He sighed and tossed down the ticket for his hat. So many people were leaving that Jack looked apprehensively at his watch and hurried upstairs. Only one dance separated him from supper with Barbara; but, when the music began, she had forgotten her promise, and he had to stand for a quarter of an hour while she waltzed with Charles Framlingham. As he went forward to claim her at the end, Summertown advanced from another corner and forestalled him. There was nothing new in such behaviour, and Jack realized that he would only look ridiculous, if he shewed impatience or jealousy; but he felt that he was losing his temper and that she saw it. The heat of the house tired him, and he was hungry.
"Wait one more, Jack, and then you may take me home," she called out, as she swept past him.
"Aren't you going to have any supper?"
"Oh, I'd quite forgotten about that."
She passed out of earshot, breathlessly and with shining eyes. If she remembered that he wanted to talk with her alone, if she guessed what he was going to say, he could not understand her behaviour; it was very feminine, but it was also rude and extraordinarily inconsiderate, exasperating him without in any way intensifying his love; if she thought that he wanted simply to compete with Deganway in vapidness or Arden in affectation, well, she was a fool; he had given her the broadest hints. He caught sight of himself in a strip of looking-glass and found that he was frowning; without that signal he knew that he had lost his temper.
"I forget everything, when I'm dancing," was Barbara's nearest approach to an apology on her return. "I promised to have supper with this child, too; let's all go down together."
She went on ahead of them before he could say anything; and, as Summertown shewed no sign of yielding to a prior claimant, Jack pulled off his gloves with careful deliberation and followed her into the dining-room.
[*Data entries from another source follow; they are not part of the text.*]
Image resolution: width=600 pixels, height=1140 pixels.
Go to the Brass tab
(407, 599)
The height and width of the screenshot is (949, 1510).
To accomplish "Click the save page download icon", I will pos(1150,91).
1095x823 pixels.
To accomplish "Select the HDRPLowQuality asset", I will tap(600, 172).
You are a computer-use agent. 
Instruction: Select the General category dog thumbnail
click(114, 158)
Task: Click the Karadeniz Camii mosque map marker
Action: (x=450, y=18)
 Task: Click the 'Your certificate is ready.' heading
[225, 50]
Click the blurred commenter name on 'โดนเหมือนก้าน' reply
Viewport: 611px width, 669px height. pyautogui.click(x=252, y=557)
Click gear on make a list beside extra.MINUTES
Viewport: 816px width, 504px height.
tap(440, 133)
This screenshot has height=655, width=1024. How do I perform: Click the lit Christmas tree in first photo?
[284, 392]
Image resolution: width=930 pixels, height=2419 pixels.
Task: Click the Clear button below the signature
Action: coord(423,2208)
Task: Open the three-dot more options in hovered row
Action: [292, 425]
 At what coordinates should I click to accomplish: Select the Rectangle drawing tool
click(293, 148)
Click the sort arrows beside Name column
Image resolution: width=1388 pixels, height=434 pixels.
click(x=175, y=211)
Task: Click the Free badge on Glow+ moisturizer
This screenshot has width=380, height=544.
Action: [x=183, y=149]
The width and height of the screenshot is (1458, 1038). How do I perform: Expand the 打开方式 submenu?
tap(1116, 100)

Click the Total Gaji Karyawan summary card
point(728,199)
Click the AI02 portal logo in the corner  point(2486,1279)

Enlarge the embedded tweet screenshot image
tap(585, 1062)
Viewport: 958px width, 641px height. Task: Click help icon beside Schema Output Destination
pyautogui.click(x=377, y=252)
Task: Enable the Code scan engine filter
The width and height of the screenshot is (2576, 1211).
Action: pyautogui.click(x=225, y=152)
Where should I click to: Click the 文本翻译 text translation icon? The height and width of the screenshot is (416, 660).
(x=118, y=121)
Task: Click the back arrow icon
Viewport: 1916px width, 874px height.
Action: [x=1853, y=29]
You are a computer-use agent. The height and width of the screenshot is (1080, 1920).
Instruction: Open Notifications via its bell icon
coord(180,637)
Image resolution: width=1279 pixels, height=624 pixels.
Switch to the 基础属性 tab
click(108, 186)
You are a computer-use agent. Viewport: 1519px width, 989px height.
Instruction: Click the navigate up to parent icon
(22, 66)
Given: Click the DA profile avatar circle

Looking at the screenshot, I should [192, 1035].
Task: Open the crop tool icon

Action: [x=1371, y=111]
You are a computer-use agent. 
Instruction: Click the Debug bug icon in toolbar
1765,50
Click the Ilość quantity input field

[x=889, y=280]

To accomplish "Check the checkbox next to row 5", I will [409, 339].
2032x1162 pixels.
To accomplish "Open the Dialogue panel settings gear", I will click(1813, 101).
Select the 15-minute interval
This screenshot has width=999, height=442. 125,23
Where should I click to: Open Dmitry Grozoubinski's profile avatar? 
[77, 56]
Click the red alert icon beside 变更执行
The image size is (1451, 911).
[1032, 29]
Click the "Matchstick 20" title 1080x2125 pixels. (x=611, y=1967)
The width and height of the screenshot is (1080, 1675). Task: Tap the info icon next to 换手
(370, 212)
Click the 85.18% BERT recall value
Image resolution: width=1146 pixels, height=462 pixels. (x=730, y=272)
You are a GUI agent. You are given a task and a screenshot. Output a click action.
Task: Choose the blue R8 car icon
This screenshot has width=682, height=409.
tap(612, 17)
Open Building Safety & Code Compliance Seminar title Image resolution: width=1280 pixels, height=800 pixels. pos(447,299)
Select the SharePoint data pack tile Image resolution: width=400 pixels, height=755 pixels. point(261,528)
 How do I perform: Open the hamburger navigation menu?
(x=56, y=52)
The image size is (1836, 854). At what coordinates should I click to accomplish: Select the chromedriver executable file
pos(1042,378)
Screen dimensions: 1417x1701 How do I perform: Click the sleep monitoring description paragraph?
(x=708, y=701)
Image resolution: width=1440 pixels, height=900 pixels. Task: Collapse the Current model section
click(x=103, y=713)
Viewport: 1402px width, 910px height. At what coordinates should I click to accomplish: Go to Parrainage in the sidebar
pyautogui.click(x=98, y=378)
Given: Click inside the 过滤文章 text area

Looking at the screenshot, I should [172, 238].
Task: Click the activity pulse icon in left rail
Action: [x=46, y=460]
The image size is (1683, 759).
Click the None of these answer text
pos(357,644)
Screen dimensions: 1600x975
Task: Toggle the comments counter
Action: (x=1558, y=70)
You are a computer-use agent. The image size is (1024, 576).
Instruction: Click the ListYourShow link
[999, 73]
Though he tried to overcome his ill-humour, their minds were not in tune with his. Barbara prattled unceasingly, Summertown kept up a monologue of his own, and, when they tried to infect him with their own lightness of heart, he could only nod or shake his head or smile in dumb fury that she could play with him in the presence of a spectator. Women, he decided, must be innately cruel, for, though she was clearly trying to anger him, it was not mere mischievousness.
"I must have one more dance with this child," she cried at the end of supper, with a glance of invitation at Summertown.
"Then I don't think I shall wait," said Jack.